▶ **Provided records**
--------

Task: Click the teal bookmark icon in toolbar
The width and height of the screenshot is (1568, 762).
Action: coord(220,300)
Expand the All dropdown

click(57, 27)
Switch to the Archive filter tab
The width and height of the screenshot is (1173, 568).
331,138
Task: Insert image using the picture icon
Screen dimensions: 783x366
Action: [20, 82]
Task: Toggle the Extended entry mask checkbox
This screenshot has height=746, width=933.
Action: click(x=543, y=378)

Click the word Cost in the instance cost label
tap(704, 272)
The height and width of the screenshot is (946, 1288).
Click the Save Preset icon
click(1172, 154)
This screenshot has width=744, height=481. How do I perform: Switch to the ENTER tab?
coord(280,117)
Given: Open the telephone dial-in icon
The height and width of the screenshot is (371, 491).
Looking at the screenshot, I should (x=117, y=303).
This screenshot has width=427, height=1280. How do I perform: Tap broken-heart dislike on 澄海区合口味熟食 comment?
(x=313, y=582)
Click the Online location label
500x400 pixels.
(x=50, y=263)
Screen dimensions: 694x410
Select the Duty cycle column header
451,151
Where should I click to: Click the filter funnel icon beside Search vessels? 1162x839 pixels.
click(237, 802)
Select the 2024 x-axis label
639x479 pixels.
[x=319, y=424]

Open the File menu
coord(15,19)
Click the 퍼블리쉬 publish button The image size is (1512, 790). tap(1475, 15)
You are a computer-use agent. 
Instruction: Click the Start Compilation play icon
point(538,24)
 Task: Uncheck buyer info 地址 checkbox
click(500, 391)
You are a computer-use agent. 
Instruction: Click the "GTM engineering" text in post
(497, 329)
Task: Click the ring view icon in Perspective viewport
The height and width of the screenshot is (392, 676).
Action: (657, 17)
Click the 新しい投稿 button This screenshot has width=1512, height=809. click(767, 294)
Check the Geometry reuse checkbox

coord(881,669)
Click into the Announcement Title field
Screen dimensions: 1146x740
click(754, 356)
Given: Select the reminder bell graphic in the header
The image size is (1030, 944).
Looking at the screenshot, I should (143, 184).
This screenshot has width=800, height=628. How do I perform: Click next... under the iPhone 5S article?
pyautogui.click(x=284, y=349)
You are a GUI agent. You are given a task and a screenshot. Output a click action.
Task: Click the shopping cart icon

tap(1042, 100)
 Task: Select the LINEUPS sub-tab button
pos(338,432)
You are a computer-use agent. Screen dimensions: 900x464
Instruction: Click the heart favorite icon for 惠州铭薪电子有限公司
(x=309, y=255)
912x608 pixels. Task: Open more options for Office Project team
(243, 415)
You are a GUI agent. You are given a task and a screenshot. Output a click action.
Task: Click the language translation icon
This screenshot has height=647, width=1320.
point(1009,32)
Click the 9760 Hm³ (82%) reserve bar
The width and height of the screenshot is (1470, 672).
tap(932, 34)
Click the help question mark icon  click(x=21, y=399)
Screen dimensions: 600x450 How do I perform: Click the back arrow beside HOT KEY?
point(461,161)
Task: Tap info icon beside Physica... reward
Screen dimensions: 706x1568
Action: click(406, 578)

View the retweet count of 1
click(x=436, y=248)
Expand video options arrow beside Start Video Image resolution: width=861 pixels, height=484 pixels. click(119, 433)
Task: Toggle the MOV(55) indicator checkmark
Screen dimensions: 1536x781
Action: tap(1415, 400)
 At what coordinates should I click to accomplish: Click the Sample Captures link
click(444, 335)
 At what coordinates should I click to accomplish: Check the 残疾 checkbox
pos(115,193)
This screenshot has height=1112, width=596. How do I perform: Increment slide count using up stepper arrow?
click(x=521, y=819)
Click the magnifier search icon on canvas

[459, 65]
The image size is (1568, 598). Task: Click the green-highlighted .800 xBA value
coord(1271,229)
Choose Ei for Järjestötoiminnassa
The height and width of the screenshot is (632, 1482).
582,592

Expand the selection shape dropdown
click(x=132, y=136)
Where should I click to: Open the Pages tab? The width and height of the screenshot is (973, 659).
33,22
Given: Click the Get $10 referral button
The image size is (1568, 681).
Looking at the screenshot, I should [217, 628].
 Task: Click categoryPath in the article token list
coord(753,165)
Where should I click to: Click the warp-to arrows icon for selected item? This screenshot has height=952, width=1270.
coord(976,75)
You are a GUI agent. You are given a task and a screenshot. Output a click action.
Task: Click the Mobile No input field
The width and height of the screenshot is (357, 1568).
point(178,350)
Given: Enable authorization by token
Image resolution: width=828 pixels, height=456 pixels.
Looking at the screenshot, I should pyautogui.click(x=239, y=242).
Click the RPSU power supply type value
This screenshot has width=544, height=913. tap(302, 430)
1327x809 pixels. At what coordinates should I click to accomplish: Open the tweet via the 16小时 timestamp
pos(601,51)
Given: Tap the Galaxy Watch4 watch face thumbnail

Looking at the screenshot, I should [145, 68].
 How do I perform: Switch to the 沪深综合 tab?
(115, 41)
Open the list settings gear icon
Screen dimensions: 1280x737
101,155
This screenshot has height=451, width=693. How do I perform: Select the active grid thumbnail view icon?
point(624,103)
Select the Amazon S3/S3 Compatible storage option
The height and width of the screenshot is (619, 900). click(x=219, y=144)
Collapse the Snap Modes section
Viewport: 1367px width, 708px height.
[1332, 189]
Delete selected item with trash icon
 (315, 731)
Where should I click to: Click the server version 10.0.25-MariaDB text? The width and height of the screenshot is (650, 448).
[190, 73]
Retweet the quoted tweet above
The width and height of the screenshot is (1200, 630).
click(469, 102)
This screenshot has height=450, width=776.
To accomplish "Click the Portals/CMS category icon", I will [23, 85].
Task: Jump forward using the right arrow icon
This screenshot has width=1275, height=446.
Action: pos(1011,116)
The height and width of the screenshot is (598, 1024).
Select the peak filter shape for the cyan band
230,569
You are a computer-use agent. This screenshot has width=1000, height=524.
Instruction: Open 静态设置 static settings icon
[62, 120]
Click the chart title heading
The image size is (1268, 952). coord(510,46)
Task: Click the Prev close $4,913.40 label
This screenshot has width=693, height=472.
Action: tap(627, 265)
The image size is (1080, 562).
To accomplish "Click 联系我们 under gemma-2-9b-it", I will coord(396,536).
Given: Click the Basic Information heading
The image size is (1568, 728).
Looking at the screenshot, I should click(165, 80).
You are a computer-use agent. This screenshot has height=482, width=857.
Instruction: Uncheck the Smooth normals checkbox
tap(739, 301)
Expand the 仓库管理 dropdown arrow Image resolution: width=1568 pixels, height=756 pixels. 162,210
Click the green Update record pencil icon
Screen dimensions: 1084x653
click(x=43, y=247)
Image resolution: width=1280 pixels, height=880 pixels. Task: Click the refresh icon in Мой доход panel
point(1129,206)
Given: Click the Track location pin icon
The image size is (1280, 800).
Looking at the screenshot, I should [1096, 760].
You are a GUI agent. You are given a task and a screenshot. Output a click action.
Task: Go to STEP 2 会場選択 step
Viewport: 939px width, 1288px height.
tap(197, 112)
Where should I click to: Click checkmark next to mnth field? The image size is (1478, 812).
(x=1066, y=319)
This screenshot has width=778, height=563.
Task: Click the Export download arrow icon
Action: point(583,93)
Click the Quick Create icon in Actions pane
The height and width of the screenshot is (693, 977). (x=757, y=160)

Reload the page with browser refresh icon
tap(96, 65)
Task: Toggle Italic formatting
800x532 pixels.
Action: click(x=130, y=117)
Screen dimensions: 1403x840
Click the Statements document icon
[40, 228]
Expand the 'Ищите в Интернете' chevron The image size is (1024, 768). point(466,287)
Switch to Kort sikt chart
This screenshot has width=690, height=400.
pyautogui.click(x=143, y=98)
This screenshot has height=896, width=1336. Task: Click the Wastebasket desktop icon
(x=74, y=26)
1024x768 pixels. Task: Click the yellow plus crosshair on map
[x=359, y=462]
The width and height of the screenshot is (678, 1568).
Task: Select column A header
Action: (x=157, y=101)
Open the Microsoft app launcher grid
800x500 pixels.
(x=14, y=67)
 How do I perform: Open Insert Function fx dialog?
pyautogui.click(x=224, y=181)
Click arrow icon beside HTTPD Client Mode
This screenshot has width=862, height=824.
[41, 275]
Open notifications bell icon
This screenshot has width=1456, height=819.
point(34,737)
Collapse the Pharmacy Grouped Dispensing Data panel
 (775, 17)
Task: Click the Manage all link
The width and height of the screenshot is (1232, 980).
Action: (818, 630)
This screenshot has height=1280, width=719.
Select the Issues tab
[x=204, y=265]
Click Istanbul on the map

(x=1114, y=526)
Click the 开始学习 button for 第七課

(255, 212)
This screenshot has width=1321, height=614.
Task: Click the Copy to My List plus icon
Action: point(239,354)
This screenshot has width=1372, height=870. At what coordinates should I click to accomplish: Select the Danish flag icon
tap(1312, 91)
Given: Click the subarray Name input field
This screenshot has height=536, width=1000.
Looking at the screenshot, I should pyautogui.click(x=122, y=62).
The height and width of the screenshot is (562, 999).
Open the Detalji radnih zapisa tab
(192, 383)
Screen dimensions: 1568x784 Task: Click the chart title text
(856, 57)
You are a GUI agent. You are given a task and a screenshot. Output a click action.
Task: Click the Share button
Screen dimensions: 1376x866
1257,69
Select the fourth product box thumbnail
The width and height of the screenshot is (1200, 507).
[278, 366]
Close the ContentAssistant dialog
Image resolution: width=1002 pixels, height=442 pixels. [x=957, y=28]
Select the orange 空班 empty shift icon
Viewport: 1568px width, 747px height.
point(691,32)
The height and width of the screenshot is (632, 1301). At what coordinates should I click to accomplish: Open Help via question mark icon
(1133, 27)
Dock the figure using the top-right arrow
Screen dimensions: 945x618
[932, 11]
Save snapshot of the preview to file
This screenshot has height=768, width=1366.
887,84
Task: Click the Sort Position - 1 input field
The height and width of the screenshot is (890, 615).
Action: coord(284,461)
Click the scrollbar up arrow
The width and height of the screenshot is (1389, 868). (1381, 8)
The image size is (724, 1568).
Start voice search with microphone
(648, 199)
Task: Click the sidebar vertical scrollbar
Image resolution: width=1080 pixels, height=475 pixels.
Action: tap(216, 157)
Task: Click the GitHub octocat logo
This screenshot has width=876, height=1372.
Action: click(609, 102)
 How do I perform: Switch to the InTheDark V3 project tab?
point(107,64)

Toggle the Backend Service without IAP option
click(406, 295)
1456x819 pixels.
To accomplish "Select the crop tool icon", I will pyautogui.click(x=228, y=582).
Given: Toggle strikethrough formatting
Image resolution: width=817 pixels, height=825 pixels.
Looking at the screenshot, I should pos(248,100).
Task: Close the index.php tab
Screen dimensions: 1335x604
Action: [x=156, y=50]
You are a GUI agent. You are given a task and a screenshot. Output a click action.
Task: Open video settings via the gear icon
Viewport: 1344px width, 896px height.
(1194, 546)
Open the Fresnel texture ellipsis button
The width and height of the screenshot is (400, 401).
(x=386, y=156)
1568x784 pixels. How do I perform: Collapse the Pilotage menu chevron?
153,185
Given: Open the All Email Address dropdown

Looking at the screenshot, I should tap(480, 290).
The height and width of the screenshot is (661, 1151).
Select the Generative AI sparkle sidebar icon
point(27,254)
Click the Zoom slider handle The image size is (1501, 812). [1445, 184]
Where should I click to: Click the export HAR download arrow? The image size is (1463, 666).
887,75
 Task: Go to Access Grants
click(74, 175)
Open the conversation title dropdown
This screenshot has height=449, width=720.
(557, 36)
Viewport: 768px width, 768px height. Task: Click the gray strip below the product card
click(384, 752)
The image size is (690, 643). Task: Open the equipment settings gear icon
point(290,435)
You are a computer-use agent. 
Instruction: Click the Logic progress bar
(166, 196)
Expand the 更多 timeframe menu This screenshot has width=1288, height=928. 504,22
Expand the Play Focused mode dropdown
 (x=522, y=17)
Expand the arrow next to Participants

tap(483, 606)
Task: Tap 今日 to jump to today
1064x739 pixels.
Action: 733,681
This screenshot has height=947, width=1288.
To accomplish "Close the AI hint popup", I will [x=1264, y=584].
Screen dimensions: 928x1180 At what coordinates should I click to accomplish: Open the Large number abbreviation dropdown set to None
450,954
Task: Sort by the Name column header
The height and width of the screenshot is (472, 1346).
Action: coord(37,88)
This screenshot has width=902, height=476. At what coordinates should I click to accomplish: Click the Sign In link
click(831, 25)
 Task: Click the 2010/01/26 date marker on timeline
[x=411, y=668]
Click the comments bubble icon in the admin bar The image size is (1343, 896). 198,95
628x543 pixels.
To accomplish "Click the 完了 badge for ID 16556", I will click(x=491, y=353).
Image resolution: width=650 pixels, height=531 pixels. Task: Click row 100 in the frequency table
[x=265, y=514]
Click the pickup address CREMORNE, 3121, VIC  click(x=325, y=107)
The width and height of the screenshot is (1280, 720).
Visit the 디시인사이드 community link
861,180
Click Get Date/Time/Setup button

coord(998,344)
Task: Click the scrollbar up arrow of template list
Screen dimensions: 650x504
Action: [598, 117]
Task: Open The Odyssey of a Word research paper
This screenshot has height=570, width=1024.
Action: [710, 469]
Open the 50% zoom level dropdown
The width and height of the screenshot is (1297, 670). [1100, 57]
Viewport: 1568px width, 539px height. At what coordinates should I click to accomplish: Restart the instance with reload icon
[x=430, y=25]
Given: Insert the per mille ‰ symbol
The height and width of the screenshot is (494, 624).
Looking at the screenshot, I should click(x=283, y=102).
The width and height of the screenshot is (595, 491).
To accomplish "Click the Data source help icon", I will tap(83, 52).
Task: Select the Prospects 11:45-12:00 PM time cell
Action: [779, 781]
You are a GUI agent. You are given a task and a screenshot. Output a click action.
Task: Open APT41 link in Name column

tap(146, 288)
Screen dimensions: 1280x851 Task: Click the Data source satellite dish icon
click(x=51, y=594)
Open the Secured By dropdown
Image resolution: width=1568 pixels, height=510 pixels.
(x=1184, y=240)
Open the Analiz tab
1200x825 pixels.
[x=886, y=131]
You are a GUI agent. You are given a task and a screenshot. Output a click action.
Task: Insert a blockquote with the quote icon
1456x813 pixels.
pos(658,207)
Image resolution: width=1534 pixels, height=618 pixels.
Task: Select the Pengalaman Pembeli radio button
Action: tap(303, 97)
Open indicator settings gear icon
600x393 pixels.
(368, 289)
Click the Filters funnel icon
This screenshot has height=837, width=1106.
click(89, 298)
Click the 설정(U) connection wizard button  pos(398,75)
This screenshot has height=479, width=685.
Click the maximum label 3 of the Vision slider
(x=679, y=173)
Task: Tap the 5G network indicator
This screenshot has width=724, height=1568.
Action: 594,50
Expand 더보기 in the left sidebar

--------

▶ **The problem**
State the number of lines in the preceding entries that include the word "video". Provide nothing else.

▶ **Expected answer**
2